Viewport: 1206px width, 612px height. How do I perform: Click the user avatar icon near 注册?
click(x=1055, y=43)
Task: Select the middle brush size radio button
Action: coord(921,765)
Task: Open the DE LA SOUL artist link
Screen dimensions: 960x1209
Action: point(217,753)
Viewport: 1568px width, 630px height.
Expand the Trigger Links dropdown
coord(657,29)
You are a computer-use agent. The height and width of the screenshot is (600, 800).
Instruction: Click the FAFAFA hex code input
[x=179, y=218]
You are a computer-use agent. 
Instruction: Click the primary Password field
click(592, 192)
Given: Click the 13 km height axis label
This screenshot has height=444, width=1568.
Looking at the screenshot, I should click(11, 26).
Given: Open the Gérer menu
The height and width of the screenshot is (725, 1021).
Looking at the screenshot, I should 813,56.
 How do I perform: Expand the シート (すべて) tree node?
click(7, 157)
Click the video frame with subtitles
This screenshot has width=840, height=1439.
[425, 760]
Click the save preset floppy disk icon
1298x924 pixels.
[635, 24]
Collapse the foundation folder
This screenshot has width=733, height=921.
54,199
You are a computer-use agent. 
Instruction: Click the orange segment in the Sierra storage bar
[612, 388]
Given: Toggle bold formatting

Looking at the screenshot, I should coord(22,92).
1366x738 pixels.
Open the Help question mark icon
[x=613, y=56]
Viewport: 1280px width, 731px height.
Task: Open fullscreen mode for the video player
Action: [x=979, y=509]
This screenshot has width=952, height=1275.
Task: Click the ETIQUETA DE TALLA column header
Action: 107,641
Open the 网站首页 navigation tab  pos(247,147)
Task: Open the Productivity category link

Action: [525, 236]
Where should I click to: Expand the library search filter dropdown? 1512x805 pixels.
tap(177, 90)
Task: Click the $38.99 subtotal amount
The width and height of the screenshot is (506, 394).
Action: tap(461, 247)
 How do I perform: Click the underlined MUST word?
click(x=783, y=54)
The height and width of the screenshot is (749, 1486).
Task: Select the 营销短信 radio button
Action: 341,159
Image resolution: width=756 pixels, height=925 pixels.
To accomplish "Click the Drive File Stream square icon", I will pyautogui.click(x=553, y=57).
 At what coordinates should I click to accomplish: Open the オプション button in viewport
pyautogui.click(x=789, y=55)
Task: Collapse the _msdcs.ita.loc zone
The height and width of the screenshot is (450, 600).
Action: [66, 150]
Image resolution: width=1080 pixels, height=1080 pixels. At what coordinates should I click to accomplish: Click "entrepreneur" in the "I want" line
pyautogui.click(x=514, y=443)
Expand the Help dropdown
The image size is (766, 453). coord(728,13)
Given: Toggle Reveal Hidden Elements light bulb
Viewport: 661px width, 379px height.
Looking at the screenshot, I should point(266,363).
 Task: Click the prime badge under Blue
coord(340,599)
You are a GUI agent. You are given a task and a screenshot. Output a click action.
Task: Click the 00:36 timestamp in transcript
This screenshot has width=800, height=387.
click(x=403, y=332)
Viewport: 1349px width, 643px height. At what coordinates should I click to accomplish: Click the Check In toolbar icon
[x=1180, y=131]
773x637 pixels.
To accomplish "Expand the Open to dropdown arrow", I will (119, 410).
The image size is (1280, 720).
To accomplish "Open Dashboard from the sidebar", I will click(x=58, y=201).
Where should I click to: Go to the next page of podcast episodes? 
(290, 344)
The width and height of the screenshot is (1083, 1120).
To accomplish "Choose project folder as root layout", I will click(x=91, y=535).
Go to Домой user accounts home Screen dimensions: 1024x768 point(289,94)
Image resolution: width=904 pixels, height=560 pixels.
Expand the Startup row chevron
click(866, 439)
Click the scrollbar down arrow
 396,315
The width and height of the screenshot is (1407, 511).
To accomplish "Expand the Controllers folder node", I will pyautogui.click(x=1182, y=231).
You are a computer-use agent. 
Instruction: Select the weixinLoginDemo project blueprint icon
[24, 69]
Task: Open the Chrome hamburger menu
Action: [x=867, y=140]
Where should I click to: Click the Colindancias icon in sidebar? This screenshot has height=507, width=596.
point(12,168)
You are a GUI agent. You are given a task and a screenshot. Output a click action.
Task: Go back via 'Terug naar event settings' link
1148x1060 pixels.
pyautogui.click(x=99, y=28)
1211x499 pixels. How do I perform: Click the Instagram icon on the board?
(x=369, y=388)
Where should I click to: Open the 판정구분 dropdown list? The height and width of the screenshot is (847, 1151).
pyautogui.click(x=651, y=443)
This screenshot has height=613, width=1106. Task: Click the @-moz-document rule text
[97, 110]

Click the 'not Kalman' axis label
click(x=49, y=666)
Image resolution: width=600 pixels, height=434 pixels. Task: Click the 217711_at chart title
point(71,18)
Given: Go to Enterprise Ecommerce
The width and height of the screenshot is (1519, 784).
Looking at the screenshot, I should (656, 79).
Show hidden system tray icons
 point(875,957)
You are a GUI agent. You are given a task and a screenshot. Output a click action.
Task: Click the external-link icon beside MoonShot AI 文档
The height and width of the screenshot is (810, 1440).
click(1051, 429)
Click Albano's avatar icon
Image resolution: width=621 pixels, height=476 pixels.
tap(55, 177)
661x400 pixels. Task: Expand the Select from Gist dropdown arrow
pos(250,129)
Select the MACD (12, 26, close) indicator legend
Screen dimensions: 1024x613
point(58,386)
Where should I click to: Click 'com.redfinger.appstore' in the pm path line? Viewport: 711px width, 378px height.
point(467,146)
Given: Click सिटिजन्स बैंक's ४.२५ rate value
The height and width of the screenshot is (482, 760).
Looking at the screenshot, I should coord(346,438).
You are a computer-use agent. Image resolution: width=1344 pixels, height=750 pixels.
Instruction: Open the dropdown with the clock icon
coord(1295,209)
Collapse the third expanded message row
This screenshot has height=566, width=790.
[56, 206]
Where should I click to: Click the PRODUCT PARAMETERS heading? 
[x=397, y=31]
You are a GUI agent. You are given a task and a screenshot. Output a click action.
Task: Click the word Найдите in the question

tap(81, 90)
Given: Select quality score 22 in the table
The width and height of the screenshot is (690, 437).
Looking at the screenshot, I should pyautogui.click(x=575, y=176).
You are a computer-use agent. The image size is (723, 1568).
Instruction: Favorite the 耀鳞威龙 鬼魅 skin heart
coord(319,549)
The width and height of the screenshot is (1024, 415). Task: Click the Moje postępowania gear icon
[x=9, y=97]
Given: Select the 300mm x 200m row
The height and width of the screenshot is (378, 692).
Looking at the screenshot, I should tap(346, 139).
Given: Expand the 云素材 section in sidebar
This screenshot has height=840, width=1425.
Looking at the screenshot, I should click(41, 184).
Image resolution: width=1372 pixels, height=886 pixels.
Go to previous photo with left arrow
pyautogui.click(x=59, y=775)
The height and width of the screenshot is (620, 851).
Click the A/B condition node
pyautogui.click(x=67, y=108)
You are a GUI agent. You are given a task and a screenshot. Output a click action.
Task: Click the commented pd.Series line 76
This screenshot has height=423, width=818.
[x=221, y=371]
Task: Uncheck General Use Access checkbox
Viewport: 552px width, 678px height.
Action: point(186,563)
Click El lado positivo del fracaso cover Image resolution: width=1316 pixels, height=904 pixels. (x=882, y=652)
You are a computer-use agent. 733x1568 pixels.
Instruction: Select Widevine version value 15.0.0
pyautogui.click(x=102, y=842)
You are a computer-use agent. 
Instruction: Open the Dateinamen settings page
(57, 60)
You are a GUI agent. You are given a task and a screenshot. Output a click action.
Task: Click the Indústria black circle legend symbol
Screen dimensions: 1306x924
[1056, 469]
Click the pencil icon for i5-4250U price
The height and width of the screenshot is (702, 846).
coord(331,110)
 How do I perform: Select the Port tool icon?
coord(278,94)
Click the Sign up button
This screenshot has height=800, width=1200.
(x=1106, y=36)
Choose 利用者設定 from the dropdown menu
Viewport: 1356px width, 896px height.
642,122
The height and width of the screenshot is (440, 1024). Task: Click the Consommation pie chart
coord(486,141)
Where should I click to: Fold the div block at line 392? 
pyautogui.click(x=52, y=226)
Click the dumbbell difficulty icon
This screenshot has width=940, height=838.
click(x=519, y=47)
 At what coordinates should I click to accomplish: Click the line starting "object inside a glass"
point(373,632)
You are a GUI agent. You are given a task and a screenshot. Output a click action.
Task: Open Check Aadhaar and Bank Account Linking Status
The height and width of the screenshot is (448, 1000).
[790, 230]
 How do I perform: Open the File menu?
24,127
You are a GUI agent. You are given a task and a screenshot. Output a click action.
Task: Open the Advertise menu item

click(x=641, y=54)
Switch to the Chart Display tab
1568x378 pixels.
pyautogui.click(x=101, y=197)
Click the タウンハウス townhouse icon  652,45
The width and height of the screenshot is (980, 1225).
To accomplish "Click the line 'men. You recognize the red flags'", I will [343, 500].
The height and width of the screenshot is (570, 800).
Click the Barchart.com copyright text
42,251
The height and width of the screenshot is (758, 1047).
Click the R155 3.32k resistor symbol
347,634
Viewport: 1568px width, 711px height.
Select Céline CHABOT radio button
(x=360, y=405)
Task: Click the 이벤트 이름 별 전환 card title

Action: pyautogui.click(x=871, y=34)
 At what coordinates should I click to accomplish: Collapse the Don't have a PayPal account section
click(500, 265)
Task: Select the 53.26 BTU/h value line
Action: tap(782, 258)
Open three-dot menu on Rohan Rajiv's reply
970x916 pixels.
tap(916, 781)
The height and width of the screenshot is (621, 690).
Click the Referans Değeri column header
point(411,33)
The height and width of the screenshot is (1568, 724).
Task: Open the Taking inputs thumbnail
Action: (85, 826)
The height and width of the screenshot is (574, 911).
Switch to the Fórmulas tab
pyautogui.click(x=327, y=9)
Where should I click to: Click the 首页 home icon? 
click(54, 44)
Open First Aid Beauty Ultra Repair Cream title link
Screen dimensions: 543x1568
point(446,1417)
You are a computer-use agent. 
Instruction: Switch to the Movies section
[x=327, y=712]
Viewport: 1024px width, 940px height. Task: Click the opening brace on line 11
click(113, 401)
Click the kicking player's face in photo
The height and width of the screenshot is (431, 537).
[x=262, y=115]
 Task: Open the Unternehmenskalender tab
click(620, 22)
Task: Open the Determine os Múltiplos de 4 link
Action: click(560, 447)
——————
— WORK TASK —
Exactly the lines above from the one with "Expand the Startup row chevron" to the one with "Given: Click सिटिजन्स बैंक's ४.२५ rate value", both included, are to be quoted; leave the rest out.

— FINAL ANSWER —
Expand the Startup row chevron
click(866, 439)
Click the scrollbar down arrow
 396,315
The width and height of the screenshot is (1407, 511).
To accomplish "Expand the Controllers folder node", I will pyautogui.click(x=1182, y=231).
You are a computer-use agent. 
Instruction: Select the weixinLoginDemo project blueprint icon
[24, 69]
Task: Open the Chrome hamburger menu
Action: [x=867, y=140]
Where should I click to: Click the Colindancias icon in sidebar? This screenshot has height=507, width=596.
point(12,168)
You are a GUI agent. You are given a task and a screenshot. Output a click action.
Task: Go back via 'Terug naar event settings' link
1148x1060 pixels.
pyautogui.click(x=99, y=28)
1211x499 pixels. How do I perform: Click the Instagram icon on the board?
(x=369, y=388)
Where should I click to: Open the 판정구분 dropdown list? The height and width of the screenshot is (847, 1151).
pyautogui.click(x=651, y=443)
This screenshot has height=613, width=1106. Task: Click the @-moz-document rule text
[97, 110]

Click the 'not Kalman' axis label
click(x=49, y=666)
Image resolution: width=600 pixels, height=434 pixels. Task: Click the 217711_at chart title
point(71,18)
Given: Go to Enterprise Ecommerce
The width and height of the screenshot is (1519, 784).
Looking at the screenshot, I should (656, 79).
Show hidden system tray icons
 point(875,957)
You are a GUI agent. You are given a task and a screenshot. Output a click action.
Task: Click the external-link icon beside MoonShot AI 文档
The height and width of the screenshot is (810, 1440).
click(1051, 429)
Click Albano's avatar icon
Image resolution: width=621 pixels, height=476 pixels.
tap(55, 177)
661x400 pixels. Task: Expand the Select from Gist dropdown arrow
pos(250,129)
Select the MACD (12, 26, close) indicator legend
Screen dimensions: 1024x613
point(58,386)
Where should I click to: Click 'com.redfinger.appstore' in the pm path line? Viewport: 711px width, 378px height.
point(467,146)
Given: Click सिटिजन्स बैंक's ४.२५ rate value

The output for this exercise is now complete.